Liver nodules have also been described in patients after the Fontan surgical procedure. This procedure provides definitive palliation for patients with single-ventricle resulting in an anastomosis between the vena cava or right atrium and the pulmonary arteries and causing chronic passive liver congestion. Complex liver involvement is common following this procedure, from passive venous congestion to hepatic ischemia and chronic congestive hepatopathy (previously known as cardiac cirrhosis) [41]. HCC is a late complication of the Fontan Procedure usually in the presence of cirrhosis, and thus regular screening should be performed [42, 43]. However, FNH-like lesions are especially frequent in patients with high Fontan pressures [44]. In these cases, like BCS, the diagnosis of FNH-like lesions compared to HCC is difficult, especially in the presence of cirrhosis. A diagnosis requires knowledge of the liver underlying disease, careful analysis of the liver lesions, and serum AFP. Certain patients with a cardiac pacemaker or implantable defibrillator may have contra-indications for MRI and biopsy is recommended in case of doubt.

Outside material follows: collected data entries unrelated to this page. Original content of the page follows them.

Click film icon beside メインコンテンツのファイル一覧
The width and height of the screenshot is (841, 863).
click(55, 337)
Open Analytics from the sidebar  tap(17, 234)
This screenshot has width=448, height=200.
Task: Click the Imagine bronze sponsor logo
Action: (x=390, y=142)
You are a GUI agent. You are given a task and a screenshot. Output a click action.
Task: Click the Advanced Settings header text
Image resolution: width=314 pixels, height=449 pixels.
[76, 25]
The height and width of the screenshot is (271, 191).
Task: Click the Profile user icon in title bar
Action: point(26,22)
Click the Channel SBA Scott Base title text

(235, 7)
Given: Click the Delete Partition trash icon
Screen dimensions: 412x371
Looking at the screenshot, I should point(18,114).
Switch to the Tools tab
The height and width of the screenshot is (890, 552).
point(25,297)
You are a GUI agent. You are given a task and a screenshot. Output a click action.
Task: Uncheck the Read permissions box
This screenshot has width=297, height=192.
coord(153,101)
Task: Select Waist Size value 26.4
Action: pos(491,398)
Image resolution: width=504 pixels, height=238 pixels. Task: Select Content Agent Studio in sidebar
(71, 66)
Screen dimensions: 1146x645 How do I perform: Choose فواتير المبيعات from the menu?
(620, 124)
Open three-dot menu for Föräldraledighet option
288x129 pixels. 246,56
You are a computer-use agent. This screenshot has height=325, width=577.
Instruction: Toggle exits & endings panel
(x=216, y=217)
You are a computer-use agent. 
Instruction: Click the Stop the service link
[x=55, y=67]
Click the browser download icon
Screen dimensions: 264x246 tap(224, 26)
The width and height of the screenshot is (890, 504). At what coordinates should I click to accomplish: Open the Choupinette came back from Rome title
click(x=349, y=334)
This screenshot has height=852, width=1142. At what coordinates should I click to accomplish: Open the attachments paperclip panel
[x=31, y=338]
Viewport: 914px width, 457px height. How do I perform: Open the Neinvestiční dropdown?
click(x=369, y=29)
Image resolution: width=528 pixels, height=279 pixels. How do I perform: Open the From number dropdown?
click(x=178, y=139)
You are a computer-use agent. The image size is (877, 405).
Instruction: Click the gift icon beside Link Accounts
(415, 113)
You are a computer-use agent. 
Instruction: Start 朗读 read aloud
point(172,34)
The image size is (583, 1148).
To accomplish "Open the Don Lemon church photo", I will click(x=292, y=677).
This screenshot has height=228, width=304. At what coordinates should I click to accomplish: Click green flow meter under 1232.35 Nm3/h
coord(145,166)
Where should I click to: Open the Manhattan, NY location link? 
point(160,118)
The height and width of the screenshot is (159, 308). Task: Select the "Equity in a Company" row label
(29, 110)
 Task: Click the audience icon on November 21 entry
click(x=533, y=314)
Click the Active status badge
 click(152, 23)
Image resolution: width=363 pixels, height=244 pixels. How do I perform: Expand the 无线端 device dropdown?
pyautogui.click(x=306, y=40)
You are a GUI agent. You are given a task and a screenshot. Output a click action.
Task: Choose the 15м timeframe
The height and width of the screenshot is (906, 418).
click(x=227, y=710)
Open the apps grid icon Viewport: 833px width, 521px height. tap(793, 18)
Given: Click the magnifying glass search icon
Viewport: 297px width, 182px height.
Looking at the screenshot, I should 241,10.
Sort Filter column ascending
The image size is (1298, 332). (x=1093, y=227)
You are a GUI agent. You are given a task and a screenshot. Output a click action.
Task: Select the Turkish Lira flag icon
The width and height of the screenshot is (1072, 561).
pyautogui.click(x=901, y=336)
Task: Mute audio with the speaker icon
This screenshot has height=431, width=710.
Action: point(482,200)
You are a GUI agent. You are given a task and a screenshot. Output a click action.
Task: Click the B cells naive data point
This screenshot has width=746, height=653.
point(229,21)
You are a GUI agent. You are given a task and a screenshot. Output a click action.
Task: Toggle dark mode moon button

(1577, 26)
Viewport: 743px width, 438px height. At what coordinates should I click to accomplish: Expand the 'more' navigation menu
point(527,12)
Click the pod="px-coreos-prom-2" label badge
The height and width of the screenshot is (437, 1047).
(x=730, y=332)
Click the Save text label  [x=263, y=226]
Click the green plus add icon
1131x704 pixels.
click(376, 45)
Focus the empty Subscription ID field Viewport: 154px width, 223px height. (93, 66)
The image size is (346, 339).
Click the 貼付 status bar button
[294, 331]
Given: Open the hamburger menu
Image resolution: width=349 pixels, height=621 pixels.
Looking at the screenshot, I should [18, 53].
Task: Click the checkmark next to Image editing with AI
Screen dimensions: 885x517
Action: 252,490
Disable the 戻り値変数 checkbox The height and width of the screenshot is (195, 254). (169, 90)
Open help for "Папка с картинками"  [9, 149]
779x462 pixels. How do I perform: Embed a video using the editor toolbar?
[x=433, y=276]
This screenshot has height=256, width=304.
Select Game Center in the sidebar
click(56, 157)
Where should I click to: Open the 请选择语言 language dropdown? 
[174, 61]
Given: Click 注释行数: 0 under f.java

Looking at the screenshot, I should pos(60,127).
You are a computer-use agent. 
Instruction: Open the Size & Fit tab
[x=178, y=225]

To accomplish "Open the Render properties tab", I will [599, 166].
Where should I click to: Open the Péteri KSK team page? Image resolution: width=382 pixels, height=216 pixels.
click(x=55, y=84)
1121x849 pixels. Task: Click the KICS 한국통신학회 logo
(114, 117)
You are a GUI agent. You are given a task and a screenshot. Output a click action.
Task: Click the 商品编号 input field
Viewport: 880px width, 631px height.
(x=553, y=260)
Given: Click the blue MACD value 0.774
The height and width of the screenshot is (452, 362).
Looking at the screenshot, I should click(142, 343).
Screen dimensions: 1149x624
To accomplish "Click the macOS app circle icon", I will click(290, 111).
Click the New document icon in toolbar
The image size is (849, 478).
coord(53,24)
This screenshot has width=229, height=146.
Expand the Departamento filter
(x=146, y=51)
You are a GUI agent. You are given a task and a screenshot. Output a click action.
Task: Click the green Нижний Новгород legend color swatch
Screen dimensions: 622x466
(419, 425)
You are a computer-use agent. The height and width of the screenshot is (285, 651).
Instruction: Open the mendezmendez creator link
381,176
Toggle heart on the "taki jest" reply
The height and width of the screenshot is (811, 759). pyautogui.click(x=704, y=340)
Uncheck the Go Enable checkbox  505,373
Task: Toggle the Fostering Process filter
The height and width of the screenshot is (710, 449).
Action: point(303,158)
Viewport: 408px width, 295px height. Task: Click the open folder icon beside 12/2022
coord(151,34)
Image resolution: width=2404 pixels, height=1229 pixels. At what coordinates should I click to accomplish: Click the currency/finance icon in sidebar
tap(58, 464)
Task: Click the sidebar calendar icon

In conclusion, numerous vascular disorders of the liver are associated with hepatocellular tumors. FNH-like lesions are the most common but other benign tumors may also be found, including focal nodular regenerative hyperplasia and HCA. Imaging, and especially MRI, plays a major role in the diagnosis, which can still be more difficult than in normal livers. A histopathological examination may be required. The size and number of these benign lesions may increase over time, while HCC is rare except in patients with BCS or following a Fontan procedure.